[Start of section]

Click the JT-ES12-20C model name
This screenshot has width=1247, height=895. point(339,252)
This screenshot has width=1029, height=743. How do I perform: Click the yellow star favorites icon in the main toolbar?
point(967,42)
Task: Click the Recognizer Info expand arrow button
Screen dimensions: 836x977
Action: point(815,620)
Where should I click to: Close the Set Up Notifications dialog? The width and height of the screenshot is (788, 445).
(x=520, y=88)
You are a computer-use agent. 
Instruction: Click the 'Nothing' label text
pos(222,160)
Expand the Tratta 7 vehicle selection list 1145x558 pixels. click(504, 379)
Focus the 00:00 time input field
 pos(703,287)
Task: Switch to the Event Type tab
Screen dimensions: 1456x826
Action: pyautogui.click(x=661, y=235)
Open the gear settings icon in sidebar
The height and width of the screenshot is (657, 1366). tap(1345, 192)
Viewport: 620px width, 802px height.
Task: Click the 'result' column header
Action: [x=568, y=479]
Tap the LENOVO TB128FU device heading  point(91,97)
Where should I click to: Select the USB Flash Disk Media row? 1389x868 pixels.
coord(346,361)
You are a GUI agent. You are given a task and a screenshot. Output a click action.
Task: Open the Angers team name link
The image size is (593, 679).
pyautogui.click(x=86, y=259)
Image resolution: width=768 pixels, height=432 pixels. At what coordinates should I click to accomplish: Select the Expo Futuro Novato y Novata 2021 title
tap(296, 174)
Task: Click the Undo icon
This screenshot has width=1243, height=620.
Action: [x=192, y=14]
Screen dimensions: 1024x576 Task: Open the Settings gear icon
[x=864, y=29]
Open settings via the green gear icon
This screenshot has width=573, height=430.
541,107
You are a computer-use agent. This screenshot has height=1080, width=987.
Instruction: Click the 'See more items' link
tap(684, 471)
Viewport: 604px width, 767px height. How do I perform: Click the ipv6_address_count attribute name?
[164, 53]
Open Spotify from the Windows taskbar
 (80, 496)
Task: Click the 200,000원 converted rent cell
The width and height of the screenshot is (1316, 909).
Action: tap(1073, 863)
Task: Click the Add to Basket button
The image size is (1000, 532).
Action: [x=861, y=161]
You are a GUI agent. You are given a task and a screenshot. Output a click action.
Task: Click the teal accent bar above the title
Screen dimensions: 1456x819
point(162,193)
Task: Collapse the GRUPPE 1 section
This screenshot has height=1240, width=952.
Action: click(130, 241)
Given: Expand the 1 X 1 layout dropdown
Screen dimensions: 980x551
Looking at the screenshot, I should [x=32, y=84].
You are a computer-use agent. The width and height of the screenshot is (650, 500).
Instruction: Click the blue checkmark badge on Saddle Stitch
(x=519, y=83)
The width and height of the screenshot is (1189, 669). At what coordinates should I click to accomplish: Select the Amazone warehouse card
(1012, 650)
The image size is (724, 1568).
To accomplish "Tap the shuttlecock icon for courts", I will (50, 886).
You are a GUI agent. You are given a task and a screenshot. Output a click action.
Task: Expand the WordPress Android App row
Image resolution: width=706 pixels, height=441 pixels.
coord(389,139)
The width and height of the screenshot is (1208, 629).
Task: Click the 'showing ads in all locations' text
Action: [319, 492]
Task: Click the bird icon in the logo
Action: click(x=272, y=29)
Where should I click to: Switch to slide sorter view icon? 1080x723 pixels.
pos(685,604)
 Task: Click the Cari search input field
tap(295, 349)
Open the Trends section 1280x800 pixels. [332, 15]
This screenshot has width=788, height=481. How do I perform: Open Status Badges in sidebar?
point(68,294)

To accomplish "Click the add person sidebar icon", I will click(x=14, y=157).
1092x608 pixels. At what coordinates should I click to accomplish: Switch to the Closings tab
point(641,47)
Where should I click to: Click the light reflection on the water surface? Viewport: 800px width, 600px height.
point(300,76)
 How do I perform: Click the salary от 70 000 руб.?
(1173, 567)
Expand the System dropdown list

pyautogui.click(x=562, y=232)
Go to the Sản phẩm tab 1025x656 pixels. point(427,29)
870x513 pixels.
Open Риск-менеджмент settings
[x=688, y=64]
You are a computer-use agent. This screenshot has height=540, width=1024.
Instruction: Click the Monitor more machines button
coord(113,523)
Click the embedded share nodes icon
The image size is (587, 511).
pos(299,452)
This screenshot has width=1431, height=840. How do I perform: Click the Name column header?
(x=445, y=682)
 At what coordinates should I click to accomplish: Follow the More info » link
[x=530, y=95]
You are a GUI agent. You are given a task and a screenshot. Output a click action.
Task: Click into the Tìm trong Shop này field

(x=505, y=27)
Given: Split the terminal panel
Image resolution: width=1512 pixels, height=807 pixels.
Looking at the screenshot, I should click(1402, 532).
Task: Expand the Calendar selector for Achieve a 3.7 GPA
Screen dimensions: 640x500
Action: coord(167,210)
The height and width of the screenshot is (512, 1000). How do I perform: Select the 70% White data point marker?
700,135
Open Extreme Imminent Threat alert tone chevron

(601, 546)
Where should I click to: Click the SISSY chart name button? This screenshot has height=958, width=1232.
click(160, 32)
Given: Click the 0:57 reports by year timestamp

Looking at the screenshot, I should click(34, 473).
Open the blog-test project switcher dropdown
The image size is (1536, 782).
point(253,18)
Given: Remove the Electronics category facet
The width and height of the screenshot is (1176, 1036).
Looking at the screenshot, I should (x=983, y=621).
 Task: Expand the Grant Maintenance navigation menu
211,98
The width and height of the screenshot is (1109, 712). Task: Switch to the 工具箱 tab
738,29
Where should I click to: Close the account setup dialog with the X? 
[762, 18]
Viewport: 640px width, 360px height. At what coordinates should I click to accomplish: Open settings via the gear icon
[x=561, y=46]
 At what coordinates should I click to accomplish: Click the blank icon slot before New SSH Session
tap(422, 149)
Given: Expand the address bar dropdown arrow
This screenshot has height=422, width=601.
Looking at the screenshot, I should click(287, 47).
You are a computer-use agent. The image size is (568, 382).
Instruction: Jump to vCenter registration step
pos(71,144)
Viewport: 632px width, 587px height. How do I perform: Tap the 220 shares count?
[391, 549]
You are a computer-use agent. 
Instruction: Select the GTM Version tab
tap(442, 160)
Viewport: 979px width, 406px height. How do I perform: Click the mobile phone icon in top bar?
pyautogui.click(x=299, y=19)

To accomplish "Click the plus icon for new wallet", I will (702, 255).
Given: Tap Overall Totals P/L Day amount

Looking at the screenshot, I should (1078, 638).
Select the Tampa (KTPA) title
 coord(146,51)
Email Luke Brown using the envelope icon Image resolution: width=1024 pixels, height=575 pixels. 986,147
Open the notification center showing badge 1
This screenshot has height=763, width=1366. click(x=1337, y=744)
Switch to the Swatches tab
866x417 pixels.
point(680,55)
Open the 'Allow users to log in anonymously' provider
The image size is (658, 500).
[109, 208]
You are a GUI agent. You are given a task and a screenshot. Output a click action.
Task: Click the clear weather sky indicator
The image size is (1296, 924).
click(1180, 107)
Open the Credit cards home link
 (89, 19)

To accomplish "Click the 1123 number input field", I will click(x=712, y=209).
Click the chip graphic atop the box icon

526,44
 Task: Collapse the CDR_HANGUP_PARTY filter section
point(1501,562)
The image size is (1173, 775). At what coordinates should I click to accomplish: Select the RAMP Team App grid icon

[End of section]

# Task directions:
An exact copy of every record above is what's needed here.

# Solution:
Click the JT-ES12-20C model name
This screenshot has width=1247, height=895. point(339,252)
This screenshot has width=1029, height=743. How do I perform: Click the yellow star favorites icon in the main toolbar?
point(967,42)
Task: Click the Recognizer Info expand arrow button
Screen dimensions: 836x977
Action: point(815,620)
Where should I click to: Close the Set Up Notifications dialog? The width and height of the screenshot is (788, 445).
(x=520, y=88)
You are a computer-use agent. 
Instruction: Click the 'Nothing' label text
pos(222,160)
Expand the Tratta 7 vehicle selection list 1145x558 pixels. click(504, 379)
Focus the 00:00 time input field
 pos(703,287)
Task: Switch to the Event Type tab
Screen dimensions: 1456x826
Action: pyautogui.click(x=661, y=235)
Open the gear settings icon in sidebar
The height and width of the screenshot is (657, 1366). tap(1345, 192)
Viewport: 620px width, 802px height.
Task: Click the 'result' column header
Action: [x=568, y=479]
Tap the LENOVO TB128FU device heading  point(91,97)
Where should I click to: Select the USB Flash Disk Media row? 1389x868 pixels.
coord(346,361)
You are a GUI agent. You are given a task and a screenshot. Output a click action.
Task: Open the Angers team name link
The image size is (593, 679).
pyautogui.click(x=86, y=259)
Image resolution: width=768 pixels, height=432 pixels. At what coordinates should I click to accomplish: Select the Expo Futuro Novato y Novata 2021 title
tap(296, 174)
Task: Click the Undo icon
This screenshot has width=1243, height=620.
Action: [x=192, y=14]
Screen dimensions: 1024x576 Task: Open the Settings gear icon
[x=864, y=29]
Open settings via the green gear icon
This screenshot has width=573, height=430.
541,107
You are a computer-use agent. This screenshot has height=1080, width=987.
Instruction: Click the 'See more items' link
tap(684, 471)
Viewport: 604px width, 767px height. How do I perform: Click the ipv6_address_count attribute name?
[164, 53]
Open Spotify from the Windows taskbar
 (80, 496)
Task: Click the 200,000원 converted rent cell
The width and height of the screenshot is (1316, 909).
Action: tap(1073, 863)
Task: Click the Add to Basket button
The image size is (1000, 532).
Action: [x=861, y=161]
You are a GUI agent. You are given a task and a screenshot. Output a click action.
Task: Click the teal accent bar above the title
Screen dimensions: 1456x819
point(162,193)
Task: Collapse the GRUPPE 1 section
This screenshot has height=1240, width=952.
Action: click(130, 241)
Given: Expand the 1 X 1 layout dropdown
Screen dimensions: 980x551
Looking at the screenshot, I should [x=32, y=84].
You are a computer-use agent. The width and height of the screenshot is (650, 500).
Instruction: Click the blue checkmark badge on Saddle Stitch
(x=519, y=83)
The width and height of the screenshot is (1189, 669). At what coordinates should I click to accomplish: Select the Amazone warehouse card
(1012, 650)
The image size is (724, 1568).
To accomplish "Tap the shuttlecock icon for courts", I will (50, 886).
You are a GUI agent. You are given a task and a screenshot. Output a click action.
Task: Expand the WordPress Android App row
Image resolution: width=706 pixels, height=441 pixels.
coord(389,139)
The width and height of the screenshot is (1208, 629).
Task: Click the 'showing ads in all locations' text
Action: [319, 492]
Task: Click the bird icon in the logo
Action: click(x=272, y=29)
Where should I click to: Switch to slide sorter view icon? 1080x723 pixels.
pos(685,604)
 Task: Click the Cari search input field
tap(295, 349)
Open the Trends section 1280x800 pixels. [332, 15]
This screenshot has width=788, height=481. How do I perform: Open Status Badges in sidebar?
point(68,294)

To accomplish "Click the add person sidebar icon", I will click(x=14, y=157).
1092x608 pixels. At what coordinates should I click to accomplish: Switch to the Closings tab
point(641,47)
Where should I click to: Click the light reflection on the water surface? Viewport: 800px width, 600px height.
point(300,76)
 How do I perform: Click the salary от 70 000 руб.?
(1173, 567)
Expand the System dropdown list

pyautogui.click(x=562, y=232)
Go to the Sản phẩm tab 1025x656 pixels. point(427,29)
870x513 pixels.
Open Риск-менеджмент settings
[x=688, y=64]
You are a computer-use agent. This screenshot has height=540, width=1024.
Instruction: Click the Monitor more machines button
coord(113,523)
Click the embedded share nodes icon
The image size is (587, 511).
pos(299,452)
This screenshot has width=1431, height=840. How do I perform: Click the Name column header?
(x=445, y=682)
 At what coordinates should I click to accomplish: Follow the More info » link
[x=530, y=95]
You are a GUI agent. You are given a task and a screenshot. Output a click action.
Task: Click into the Tìm trong Shop này field

(x=505, y=27)
Given: Split the terminal panel
Image resolution: width=1512 pixels, height=807 pixels.
Looking at the screenshot, I should click(1402, 532).
Task: Expand the Calendar selector for Achieve a 3.7 GPA
Screen dimensions: 640x500
Action: coord(167,210)
The height and width of the screenshot is (512, 1000). How do I perform: Select the 70% White data point marker?
700,135
Open Extreme Imminent Threat alert tone chevron

(601, 546)
Where should I click to: Click the SISSY chart name button? This screenshot has height=958, width=1232.
click(160, 32)
Given: Click the 0:57 reports by year timestamp

Looking at the screenshot, I should click(34, 473).
Open the blog-test project switcher dropdown
The image size is (1536, 782).
point(253,18)
Given: Remove the Electronics category facet
The width and height of the screenshot is (1176, 1036).
Looking at the screenshot, I should (x=983, y=621).
 Task: Expand the Grant Maintenance navigation menu
211,98
The width and height of the screenshot is (1109, 712). Task: Switch to the 工具箱 tab
738,29
Where should I click to: Close the account setup dialog with the X? 
[762, 18]
Viewport: 640px width, 360px height. At what coordinates should I click to accomplish: Open settings via the gear icon
[x=561, y=46]
 At what coordinates should I click to accomplish: Click the blank icon slot before New SSH Session
tap(422, 149)
Given: Expand the address bar dropdown arrow
This screenshot has height=422, width=601.
Looking at the screenshot, I should click(287, 47).
You are a computer-use agent. The image size is (568, 382).
Instruction: Jump to vCenter registration step
pos(71,144)
Viewport: 632px width, 587px height. How do I perform: Tap the 220 shares count?
[391, 549]
You are a computer-use agent. 
Instruction: Select the GTM Version tab
tap(442, 160)
Viewport: 979px width, 406px height. How do I perform: Click the mobile phone icon in top bar?
pyautogui.click(x=299, y=19)

To accomplish "Click the plus icon for new wallet", I will (702, 255).
Given: Tap Overall Totals P/L Day amount

Looking at the screenshot, I should (1078, 638).
Select the Tampa (KTPA) title
 coord(146,51)
Email Luke Brown using the envelope icon Image resolution: width=1024 pixels, height=575 pixels. 986,147
Open the notification center showing badge 1
This screenshot has height=763, width=1366. click(x=1337, y=744)
Switch to the Swatches tab
866x417 pixels.
point(680,55)
Open the 'Allow users to log in anonymously' provider
The image size is (658, 500).
[109, 208]
You are a GUI agent. You are given a task and a screenshot. Output a click action.
Task: Click the clear weather sky indicator
The image size is (1296, 924).
click(1180, 107)
Open the Credit cards home link
 (89, 19)

To accomplish "Click the 1123 number input field", I will click(x=712, y=209).
Click the chip graphic atop the box icon

526,44
 Task: Collapse the CDR_HANGUP_PARTY filter section
point(1501,562)
The image size is (1173, 775). At what coordinates should I click to accomplish: Select the RAMP Team App grid icon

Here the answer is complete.